領土や民族という発想もないので不毛な争いもない。
「略奪」という発想が生まれないのだ。
また、金銭がなければそれに関わる民法の多くも不要になる。
残るのは私怨による殺人や快楽目的の強姦。
こればかりはなくならないが、しかし法律なしにうまく抑制できる。
これについては訳者あとがきの解説が興味深い。

「囚人のジレンマ」というゲームがある。
プレイヤーは二人の囚人であり、それぞれ「協力」と「裏切り」という二枚のカードを持つ。
両者とも「協力」を出せば胴元よりそれぞれ5ドル。
「裏切り」と「協力」では裏切った方が10ドル。協力は0ドル。
二人とも「裏切り」の場合は互いに0ドル。
このやりとりを何回か続ける。

さて、ここまで聞いて気づいたかも知れないが、このゲームは「裏切り」続けるかぎり負けない。
だが、互いに「裏切り」続けるといつまで経っても収入がない。
理想としてはずっと「協力」し続けることだ。
しかしいつ「裏切り」の誘惑にかられないともかぎらない。
ゲーム理論の研究者はさまざまな戦略を考案し、大会を催した。
優勝者は「しっぺ返し」戦略。
最初は協力し、裏切られたら裏切り返すという戦略だ。
以後、何度か大会が開かれ、「しっぺ返し」を超える戦略が現れたが、基本的には「しっぺ返し」型に準ずる。
たとえば「寛容なしっぺ返し」。
ただの「しっぺ返し」では「裏切り」合戦に陥る危険性があるので3回に1回は許す、というような。

さて、これを現実社会に当てはめてみると……?
現実の人間の多くはゲーム理論を知らない。
たとえば、現実にはなにがあっても常に「協力」を出し続ける「お人好し」がおり、それをカモにするものがある。
よって、その道の専門家が集まる大会のようにはいかない。
だがケイロンは違う。
ケイロンの住人は皆ゲーム理論を知っている。「しっぺ返し」が強いことを知っている。
ケイロンに法律はない。

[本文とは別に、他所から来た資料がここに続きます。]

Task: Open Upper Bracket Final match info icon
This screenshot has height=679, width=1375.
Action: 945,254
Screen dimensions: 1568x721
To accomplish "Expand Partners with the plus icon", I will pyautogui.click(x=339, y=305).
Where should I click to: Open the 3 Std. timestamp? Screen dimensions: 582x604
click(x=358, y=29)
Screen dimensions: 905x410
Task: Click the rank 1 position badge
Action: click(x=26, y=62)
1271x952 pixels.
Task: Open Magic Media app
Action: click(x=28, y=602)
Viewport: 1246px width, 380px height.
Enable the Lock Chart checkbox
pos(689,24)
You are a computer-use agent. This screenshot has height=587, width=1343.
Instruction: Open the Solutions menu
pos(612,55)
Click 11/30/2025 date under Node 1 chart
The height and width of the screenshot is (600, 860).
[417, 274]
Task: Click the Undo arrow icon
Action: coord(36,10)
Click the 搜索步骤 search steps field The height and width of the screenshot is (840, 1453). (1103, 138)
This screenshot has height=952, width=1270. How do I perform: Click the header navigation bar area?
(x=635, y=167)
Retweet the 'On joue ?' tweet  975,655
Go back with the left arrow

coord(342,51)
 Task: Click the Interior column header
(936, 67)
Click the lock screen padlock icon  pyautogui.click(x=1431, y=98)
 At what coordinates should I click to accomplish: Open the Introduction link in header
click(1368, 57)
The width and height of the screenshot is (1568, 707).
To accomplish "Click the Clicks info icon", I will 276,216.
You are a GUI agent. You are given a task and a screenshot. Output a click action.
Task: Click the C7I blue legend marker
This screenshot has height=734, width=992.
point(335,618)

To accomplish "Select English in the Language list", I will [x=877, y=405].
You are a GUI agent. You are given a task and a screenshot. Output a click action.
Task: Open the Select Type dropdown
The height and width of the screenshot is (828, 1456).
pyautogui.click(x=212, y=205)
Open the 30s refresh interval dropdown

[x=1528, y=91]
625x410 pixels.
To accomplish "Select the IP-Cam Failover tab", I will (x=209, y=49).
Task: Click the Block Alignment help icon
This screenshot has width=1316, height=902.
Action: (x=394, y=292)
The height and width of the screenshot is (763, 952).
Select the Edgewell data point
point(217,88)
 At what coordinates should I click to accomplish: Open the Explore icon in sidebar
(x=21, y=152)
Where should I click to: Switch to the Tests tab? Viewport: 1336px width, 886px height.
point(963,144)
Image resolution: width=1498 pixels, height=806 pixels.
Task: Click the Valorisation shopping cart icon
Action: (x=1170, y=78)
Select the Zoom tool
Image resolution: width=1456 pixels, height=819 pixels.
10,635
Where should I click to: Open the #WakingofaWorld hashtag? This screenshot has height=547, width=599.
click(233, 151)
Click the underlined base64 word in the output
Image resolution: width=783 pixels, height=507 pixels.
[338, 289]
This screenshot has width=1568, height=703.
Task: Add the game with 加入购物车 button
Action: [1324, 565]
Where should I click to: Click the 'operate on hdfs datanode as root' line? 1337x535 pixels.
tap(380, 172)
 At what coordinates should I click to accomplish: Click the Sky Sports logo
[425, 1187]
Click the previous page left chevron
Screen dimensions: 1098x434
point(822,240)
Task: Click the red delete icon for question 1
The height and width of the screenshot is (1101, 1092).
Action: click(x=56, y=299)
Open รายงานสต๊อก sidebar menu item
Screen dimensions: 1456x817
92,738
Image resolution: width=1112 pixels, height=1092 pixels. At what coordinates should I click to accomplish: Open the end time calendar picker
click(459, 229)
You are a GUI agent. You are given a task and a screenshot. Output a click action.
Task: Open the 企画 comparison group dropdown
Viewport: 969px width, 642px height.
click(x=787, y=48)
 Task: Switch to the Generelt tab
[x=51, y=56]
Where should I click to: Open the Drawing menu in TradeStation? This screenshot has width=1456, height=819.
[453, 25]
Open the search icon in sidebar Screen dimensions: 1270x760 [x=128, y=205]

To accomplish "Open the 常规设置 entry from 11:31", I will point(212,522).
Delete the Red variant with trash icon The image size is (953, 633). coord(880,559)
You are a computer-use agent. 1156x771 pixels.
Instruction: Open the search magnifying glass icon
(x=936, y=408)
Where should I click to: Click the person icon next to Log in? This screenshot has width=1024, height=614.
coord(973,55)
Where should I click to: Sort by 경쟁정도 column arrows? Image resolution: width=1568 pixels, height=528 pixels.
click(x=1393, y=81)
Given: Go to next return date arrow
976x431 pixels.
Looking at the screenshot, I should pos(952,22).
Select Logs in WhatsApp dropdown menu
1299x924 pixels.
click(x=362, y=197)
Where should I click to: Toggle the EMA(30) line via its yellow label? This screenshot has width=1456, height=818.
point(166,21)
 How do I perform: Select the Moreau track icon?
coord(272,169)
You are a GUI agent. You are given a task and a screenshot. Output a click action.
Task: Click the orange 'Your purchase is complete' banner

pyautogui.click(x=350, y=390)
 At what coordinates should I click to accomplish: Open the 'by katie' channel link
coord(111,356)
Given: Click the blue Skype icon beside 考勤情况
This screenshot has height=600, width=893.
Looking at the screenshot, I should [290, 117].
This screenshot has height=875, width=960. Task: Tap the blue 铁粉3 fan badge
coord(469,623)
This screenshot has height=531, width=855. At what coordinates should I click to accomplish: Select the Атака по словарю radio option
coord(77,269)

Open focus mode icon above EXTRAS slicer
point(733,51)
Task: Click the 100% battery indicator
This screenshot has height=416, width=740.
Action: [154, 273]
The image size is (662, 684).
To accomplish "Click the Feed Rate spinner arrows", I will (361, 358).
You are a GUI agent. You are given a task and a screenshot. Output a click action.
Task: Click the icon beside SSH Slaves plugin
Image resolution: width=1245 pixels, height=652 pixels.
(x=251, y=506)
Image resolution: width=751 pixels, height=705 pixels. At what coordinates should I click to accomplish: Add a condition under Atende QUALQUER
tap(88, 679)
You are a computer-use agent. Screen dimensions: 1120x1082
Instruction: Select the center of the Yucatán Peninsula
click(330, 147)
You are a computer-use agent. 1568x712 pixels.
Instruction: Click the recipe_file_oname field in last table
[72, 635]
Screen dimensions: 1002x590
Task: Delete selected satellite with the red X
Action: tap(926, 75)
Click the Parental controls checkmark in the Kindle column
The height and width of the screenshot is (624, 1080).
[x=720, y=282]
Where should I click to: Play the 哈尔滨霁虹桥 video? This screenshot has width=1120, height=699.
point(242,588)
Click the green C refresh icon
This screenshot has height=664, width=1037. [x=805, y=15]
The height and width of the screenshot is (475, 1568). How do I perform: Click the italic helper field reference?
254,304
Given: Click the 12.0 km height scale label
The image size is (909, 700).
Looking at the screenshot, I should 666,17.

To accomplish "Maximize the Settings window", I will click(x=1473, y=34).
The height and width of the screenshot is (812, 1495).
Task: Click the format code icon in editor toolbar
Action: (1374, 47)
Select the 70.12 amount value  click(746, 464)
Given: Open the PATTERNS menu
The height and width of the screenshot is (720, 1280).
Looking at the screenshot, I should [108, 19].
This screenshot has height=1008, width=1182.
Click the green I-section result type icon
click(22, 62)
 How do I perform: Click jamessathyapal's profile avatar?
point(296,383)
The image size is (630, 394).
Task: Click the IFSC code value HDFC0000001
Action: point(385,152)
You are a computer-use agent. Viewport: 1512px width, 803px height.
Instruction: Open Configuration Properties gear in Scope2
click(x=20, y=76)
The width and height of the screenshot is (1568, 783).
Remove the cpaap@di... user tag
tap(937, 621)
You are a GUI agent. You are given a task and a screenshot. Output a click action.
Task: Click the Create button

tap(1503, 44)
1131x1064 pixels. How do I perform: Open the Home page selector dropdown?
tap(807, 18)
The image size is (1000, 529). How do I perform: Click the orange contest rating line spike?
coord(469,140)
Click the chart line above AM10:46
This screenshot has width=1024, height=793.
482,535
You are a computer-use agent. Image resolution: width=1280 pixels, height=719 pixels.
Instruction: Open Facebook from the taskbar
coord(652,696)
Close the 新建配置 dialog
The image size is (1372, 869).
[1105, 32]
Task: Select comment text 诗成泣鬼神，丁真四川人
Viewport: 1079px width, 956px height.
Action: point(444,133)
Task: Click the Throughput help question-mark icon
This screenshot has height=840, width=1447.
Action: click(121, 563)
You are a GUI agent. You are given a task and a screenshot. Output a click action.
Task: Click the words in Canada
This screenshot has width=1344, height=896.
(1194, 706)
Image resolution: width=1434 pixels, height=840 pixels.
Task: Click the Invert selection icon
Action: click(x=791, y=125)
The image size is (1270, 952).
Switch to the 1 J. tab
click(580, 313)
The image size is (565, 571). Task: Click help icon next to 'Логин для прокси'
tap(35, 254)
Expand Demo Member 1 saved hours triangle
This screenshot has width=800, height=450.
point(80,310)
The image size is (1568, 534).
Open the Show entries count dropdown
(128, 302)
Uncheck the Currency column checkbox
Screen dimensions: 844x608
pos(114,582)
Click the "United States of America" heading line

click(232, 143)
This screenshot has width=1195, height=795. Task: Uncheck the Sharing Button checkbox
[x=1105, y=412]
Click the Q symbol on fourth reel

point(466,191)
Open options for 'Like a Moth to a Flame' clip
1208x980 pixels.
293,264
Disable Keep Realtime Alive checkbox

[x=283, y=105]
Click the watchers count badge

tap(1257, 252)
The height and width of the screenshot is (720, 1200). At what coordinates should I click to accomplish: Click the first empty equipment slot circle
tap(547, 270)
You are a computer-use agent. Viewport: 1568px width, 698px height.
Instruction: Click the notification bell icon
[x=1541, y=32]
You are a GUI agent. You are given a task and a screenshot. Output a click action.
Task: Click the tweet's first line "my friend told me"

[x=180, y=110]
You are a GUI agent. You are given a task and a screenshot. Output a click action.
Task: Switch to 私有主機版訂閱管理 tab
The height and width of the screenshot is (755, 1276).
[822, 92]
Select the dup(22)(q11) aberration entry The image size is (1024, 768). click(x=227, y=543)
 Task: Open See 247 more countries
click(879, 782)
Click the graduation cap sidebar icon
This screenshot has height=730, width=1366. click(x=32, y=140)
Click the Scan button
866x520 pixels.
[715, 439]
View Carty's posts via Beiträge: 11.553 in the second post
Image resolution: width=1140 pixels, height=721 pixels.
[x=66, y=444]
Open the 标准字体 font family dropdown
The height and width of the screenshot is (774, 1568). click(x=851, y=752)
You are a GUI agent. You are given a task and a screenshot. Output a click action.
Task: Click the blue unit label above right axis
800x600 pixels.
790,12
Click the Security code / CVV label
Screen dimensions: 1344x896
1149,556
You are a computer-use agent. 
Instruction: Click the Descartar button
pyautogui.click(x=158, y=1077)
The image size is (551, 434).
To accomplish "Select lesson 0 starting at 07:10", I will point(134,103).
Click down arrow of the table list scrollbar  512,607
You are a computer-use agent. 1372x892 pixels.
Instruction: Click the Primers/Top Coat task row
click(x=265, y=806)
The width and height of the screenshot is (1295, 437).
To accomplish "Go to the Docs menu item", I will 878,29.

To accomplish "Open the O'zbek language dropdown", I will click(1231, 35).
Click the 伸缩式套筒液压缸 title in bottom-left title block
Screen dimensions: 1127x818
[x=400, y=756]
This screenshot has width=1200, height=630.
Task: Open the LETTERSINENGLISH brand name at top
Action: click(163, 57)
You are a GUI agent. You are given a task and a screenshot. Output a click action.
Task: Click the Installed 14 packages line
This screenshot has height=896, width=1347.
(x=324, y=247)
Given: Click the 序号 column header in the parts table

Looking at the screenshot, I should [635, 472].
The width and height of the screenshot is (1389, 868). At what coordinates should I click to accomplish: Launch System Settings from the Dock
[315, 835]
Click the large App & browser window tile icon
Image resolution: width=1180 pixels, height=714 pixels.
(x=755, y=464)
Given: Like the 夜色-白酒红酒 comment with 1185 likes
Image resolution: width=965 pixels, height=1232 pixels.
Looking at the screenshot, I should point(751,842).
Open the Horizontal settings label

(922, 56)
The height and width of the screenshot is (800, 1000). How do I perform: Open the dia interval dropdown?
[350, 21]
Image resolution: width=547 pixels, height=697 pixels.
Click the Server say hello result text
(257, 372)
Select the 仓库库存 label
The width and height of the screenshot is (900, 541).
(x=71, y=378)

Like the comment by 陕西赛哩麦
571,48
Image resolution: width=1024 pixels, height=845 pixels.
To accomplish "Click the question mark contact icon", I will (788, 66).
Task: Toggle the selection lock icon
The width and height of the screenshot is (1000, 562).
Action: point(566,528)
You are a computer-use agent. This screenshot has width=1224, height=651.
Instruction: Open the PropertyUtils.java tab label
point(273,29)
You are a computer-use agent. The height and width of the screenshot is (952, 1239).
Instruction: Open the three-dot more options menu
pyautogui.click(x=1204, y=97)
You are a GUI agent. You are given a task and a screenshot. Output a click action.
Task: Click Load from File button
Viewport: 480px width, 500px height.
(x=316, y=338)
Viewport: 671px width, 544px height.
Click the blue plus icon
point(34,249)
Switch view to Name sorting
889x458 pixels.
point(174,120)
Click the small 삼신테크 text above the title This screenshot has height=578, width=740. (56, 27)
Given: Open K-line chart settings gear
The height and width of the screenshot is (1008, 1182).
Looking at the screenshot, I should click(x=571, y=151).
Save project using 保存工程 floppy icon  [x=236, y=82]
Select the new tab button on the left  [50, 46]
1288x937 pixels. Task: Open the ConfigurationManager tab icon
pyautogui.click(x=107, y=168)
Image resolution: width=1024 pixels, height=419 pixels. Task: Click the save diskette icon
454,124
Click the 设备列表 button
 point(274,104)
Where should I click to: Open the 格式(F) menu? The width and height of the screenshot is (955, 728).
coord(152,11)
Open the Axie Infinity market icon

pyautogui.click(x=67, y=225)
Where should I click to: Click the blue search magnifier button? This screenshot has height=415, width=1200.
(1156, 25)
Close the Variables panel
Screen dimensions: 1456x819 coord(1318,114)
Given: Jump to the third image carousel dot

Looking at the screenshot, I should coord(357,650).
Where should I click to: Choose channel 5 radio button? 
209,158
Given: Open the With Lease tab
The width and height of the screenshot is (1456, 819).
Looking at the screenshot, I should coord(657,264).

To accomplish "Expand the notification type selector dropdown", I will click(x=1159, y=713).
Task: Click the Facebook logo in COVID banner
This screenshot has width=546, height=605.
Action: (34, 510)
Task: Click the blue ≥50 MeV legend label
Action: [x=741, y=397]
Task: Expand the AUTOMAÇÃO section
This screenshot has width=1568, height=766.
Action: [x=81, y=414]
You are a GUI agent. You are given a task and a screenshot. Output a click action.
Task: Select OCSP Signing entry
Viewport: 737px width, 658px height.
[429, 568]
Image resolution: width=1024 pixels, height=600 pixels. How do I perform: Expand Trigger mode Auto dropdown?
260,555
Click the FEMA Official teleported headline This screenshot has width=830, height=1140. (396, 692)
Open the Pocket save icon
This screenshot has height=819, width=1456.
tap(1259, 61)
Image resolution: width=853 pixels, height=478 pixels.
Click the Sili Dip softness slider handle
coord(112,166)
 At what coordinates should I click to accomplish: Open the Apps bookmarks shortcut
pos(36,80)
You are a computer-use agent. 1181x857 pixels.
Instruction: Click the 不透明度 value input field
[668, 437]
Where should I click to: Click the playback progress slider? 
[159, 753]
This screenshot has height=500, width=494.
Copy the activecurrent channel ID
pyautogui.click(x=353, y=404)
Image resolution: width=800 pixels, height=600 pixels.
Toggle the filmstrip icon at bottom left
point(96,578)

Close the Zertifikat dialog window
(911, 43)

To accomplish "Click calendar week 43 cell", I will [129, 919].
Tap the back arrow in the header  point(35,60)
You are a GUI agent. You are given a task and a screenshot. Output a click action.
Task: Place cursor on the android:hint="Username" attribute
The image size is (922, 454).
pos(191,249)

殺人は許されている。
が、必ず「しっぺ返し」がある。
よって「協力」を選択するのがもっとも賢明なのだ。

刑事的司法を信じるものにはある意味で悪夢のような社会。
しかし、司法の理想や目的は確実に実現している。
秩序ある暴力装置による司法は次善の策にすぎない。

ただ、一部道交法くらいは必要じゃないかなあとは思う。
左側通行とか、信号についての規格。
いや、現在の建築知識で一から都市を設計するなら車より効率的な移動システムは普通に考えられるか。
乗馬が趣味の域にあるように、自動車も移動手段ではなく趣味として残るくらいかな。
少なくとも罰則を前提とした法律はほとんど(というかすべて?)不要になるだろう。



簡単なことだった。
地球から出ればいい。
我々が逃れ得ない「現実」と絶望している多くのものは、地球上の制約にすぎないのだ。
これはSFだが、決して実現不能な未来ではない。
哲学者や心理学者が「異世界願望」として嘲笑するそれを、テクノロジーは実現する。
そうだ、テクノロジーとシステムの発明だけが歴史を変える。
それ以外の一切は次善策でしかない。